> _Task directions_
Transcribe the entries, keeping every character the same.

◆ ◆ ◆ ◆ ◆ ◆ ◆

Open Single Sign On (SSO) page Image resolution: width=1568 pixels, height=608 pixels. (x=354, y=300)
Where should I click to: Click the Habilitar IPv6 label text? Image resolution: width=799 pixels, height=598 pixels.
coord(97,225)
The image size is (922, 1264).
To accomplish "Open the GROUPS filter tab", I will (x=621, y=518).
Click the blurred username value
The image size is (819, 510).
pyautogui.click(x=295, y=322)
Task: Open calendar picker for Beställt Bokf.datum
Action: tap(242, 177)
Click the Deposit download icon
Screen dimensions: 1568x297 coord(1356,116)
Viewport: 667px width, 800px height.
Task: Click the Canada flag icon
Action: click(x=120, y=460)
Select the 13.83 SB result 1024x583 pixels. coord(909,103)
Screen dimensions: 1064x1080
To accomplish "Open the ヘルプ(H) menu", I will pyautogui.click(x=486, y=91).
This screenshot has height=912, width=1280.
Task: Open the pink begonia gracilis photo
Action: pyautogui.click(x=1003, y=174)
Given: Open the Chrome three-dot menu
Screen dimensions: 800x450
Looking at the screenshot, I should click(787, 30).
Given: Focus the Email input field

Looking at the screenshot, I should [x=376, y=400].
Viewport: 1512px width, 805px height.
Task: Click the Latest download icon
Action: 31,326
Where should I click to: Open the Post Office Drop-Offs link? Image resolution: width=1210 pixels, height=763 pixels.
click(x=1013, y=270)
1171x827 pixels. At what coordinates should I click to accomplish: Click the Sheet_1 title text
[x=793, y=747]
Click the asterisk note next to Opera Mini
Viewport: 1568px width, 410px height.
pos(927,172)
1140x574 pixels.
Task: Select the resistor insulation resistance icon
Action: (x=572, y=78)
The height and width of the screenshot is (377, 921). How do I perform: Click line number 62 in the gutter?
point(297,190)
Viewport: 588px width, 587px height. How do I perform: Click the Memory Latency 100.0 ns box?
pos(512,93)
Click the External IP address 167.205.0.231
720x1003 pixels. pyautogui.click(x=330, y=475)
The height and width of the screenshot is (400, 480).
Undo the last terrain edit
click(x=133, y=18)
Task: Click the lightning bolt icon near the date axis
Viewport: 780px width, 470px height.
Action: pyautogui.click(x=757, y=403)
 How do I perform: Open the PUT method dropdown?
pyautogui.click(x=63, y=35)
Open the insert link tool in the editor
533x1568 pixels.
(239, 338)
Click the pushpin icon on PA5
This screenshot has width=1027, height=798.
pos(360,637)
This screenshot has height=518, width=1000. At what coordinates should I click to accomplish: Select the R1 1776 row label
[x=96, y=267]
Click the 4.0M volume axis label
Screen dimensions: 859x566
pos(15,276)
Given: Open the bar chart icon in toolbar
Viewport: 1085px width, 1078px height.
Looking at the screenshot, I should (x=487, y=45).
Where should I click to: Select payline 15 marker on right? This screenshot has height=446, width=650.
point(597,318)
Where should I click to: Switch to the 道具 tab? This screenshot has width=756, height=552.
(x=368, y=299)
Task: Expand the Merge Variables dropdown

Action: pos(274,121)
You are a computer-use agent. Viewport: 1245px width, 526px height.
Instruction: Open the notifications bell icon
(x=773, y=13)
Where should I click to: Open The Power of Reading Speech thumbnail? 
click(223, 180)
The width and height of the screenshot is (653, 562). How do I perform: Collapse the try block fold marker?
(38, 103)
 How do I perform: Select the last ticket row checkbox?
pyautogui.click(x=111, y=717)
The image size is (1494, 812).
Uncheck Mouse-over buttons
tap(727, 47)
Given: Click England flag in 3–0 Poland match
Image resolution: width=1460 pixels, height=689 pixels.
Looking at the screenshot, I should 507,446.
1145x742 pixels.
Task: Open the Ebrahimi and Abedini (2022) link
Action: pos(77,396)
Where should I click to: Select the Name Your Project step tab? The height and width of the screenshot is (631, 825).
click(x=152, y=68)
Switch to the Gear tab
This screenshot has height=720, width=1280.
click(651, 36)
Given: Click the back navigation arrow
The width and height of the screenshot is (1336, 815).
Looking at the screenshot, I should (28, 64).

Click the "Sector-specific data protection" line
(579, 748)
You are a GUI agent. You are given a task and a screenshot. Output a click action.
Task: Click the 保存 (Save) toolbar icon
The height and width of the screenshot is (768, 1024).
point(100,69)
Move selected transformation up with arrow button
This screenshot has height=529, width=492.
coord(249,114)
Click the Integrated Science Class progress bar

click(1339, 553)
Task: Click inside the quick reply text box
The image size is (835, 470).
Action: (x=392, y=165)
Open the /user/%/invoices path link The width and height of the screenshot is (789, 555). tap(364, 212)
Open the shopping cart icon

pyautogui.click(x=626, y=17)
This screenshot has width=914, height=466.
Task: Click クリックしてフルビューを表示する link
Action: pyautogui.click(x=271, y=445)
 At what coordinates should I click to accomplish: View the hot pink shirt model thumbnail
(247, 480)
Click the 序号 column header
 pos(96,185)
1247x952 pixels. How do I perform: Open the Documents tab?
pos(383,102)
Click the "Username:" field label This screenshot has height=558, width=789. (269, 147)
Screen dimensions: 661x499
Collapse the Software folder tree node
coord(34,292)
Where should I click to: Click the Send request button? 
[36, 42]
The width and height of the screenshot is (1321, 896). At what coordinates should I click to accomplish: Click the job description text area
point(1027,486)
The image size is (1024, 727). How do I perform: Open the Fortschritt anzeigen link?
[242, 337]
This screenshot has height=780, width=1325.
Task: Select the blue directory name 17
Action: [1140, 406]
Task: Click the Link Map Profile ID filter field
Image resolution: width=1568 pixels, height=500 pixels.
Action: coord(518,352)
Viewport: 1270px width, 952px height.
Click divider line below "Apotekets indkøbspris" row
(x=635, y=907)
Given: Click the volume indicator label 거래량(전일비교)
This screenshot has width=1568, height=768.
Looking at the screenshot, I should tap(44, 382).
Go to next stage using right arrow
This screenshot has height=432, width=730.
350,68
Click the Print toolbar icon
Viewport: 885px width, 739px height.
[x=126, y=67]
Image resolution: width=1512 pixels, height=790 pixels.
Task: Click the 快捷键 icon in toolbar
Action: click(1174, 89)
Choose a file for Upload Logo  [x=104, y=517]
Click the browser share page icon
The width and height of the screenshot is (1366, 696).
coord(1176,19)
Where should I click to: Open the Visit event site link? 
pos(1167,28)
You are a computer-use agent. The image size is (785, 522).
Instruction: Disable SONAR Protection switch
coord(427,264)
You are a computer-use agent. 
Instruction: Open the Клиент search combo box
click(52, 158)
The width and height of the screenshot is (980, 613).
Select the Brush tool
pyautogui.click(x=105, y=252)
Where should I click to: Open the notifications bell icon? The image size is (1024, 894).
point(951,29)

◆ ◆ ◆ ◆ ◆ ◆ ◆

> _Answer space_
Open Single Sign On (SSO) page Image resolution: width=1568 pixels, height=608 pixels. (x=354, y=300)
Where should I click to: Click the Habilitar IPv6 label text? Image resolution: width=799 pixels, height=598 pixels.
coord(97,225)
The image size is (922, 1264).
To accomplish "Open the GROUPS filter tab", I will (x=621, y=518).
Click the blurred username value
The image size is (819, 510).
pyautogui.click(x=295, y=322)
Task: Open calendar picker for Beställt Bokf.datum
Action: tap(242, 177)
Click the Deposit download icon
Screen dimensions: 1568x297 coord(1356,116)
Viewport: 667px width, 800px height.
Task: Click the Canada flag icon
Action: click(x=120, y=460)
Select the 13.83 SB result 1024x583 pixels. coord(909,103)
Screen dimensions: 1064x1080
To accomplish "Open the ヘルプ(H) menu", I will pyautogui.click(x=486, y=91).
This screenshot has height=912, width=1280.
Task: Open the pink begonia gracilis photo
Action: pyautogui.click(x=1003, y=174)
Given: Open the Chrome three-dot menu
Screen dimensions: 800x450
Looking at the screenshot, I should click(787, 30).
Given: Focus the Email input field

Looking at the screenshot, I should [x=376, y=400].
Viewport: 1512px width, 805px height.
Task: Click the Latest download icon
Action: 31,326
Where should I click to: Open the Post Office Drop-Offs link? Image resolution: width=1210 pixels, height=763 pixels.
click(x=1013, y=270)
1171x827 pixels. At what coordinates should I click to accomplish: Click the Sheet_1 title text
[x=793, y=747]
Click the asterisk note next to Opera Mini
Viewport: 1568px width, 410px height.
pos(927,172)
1140x574 pixels.
Task: Select the resistor insulation resistance icon
Action: (x=572, y=78)
The height and width of the screenshot is (377, 921). How do I perform: Click line number 62 in the gutter?
point(297,190)
Viewport: 588px width, 587px height. How do I perform: Click the Memory Latency 100.0 ns box?
pos(512,93)
Click the External IP address 167.205.0.231
720x1003 pixels. pyautogui.click(x=330, y=475)
The height and width of the screenshot is (400, 480).
Undo the last terrain edit
click(x=133, y=18)
Task: Click the lightning bolt icon near the date axis
Viewport: 780px width, 470px height.
Action: pyautogui.click(x=757, y=403)
 How do I perform: Open the PUT method dropdown?
pyautogui.click(x=63, y=35)
Open the insert link tool in the editor
533x1568 pixels.
(239, 338)
Click the pushpin icon on PA5
This screenshot has width=1027, height=798.
pos(360,637)
This screenshot has height=518, width=1000. At what coordinates should I click to accomplish: Select the R1 1776 row label
[x=96, y=267]
Click the 4.0M volume axis label
Screen dimensions: 859x566
pos(15,276)
Given: Open the bar chart icon in toolbar
Viewport: 1085px width, 1078px height.
Looking at the screenshot, I should (x=487, y=45).
Where should I click to: Select payline 15 marker on right? This screenshot has height=446, width=650.
point(597,318)
Where should I click to: Switch to the 道具 tab? This screenshot has width=756, height=552.
(x=368, y=299)
Task: Expand the Merge Variables dropdown

Action: pos(274,121)
You are a computer-use agent. Viewport: 1245px width, 526px height.
Instruction: Open the notifications bell icon
(x=773, y=13)
Where should I click to: Open The Power of Reading Speech thumbnail? 
click(223, 180)
The width and height of the screenshot is (653, 562). How do I perform: Collapse the try block fold marker?
(38, 103)
 How do I perform: Select the last ticket row checkbox?
pyautogui.click(x=111, y=717)
The image size is (1494, 812).
Uncheck Mouse-over buttons
tap(727, 47)
Given: Click England flag in 3–0 Poland match
Image resolution: width=1460 pixels, height=689 pixels.
Looking at the screenshot, I should 507,446.
1145x742 pixels.
Task: Open the Ebrahimi and Abedini (2022) link
Action: pos(77,396)
Where should I click to: Select the Name Your Project step tab? The height and width of the screenshot is (631, 825).
click(x=152, y=68)
Switch to the Gear tab
This screenshot has height=720, width=1280.
click(651, 36)
Given: Click the back navigation arrow
The width and height of the screenshot is (1336, 815).
Looking at the screenshot, I should (28, 64).

Click the "Sector-specific data protection" line
(579, 748)
You are a GUI agent. You are given a task and a screenshot. Output a click action.
Task: Click the 保存 (Save) toolbar icon
The height and width of the screenshot is (768, 1024).
point(100,69)
Move selected transformation up with arrow button
This screenshot has height=529, width=492.
coord(249,114)
Click the Integrated Science Class progress bar

click(1339, 553)
Task: Click inside the quick reply text box
The image size is (835, 470).
Action: (x=392, y=165)
Open the /user/%/invoices path link The width and height of the screenshot is (789, 555). tap(364, 212)
Open the shopping cart icon

pyautogui.click(x=626, y=17)
This screenshot has width=914, height=466.
Task: Click クリックしてフルビューを表示する link
Action: pyautogui.click(x=271, y=445)
 At what coordinates should I click to accomplish: View the hot pink shirt model thumbnail
(247, 480)
Click the 序号 column header
 pos(96,185)
1247x952 pixels. How do I perform: Open the Documents tab?
pos(383,102)
Click the "Username:" field label This screenshot has height=558, width=789. (269, 147)
Screen dimensions: 661x499
Collapse the Software folder tree node
coord(34,292)
Where should I click to: Click the Send request button? 
[36, 42]
The width and height of the screenshot is (1321, 896). At what coordinates should I click to accomplish: Click the job description text area
point(1027,486)
The image size is (1024, 727). How do I perform: Open the Fortschritt anzeigen link?
[242, 337]
This screenshot has height=780, width=1325.
Task: Select the blue directory name 17
Action: [1140, 406]
Task: Click the Link Map Profile ID filter field
Image resolution: width=1568 pixels, height=500 pixels.
Action: coord(518,352)
Viewport: 1270px width, 952px height.
Click divider line below "Apotekets indkøbspris" row
(x=635, y=907)
Given: Click the volume indicator label 거래량(전일비교)
This screenshot has width=1568, height=768.
Looking at the screenshot, I should tap(44, 382).
Go to next stage using right arrow
This screenshot has height=432, width=730.
350,68
Click the Print toolbar icon
Viewport: 885px width, 739px height.
[x=126, y=67]
Image resolution: width=1512 pixels, height=790 pixels.
Task: Click the 快捷键 icon in toolbar
Action: click(1174, 89)
Choose a file for Upload Logo  [x=104, y=517]
Click the browser share page icon
The width and height of the screenshot is (1366, 696).
coord(1176,19)
Where should I click to: Open the Visit event site link? 
pos(1167,28)
You are a computer-use agent. The image size is (785, 522).
Instruction: Disable SONAR Protection switch
coord(427,264)
You are a computer-use agent. 
Instruction: Open the Клиент search combo box
click(52, 158)
The width and height of the screenshot is (980, 613).
Select the Brush tool
pyautogui.click(x=105, y=252)
Where should I click to: Open the notifications bell icon? The image size is (1024, 894).
point(951,29)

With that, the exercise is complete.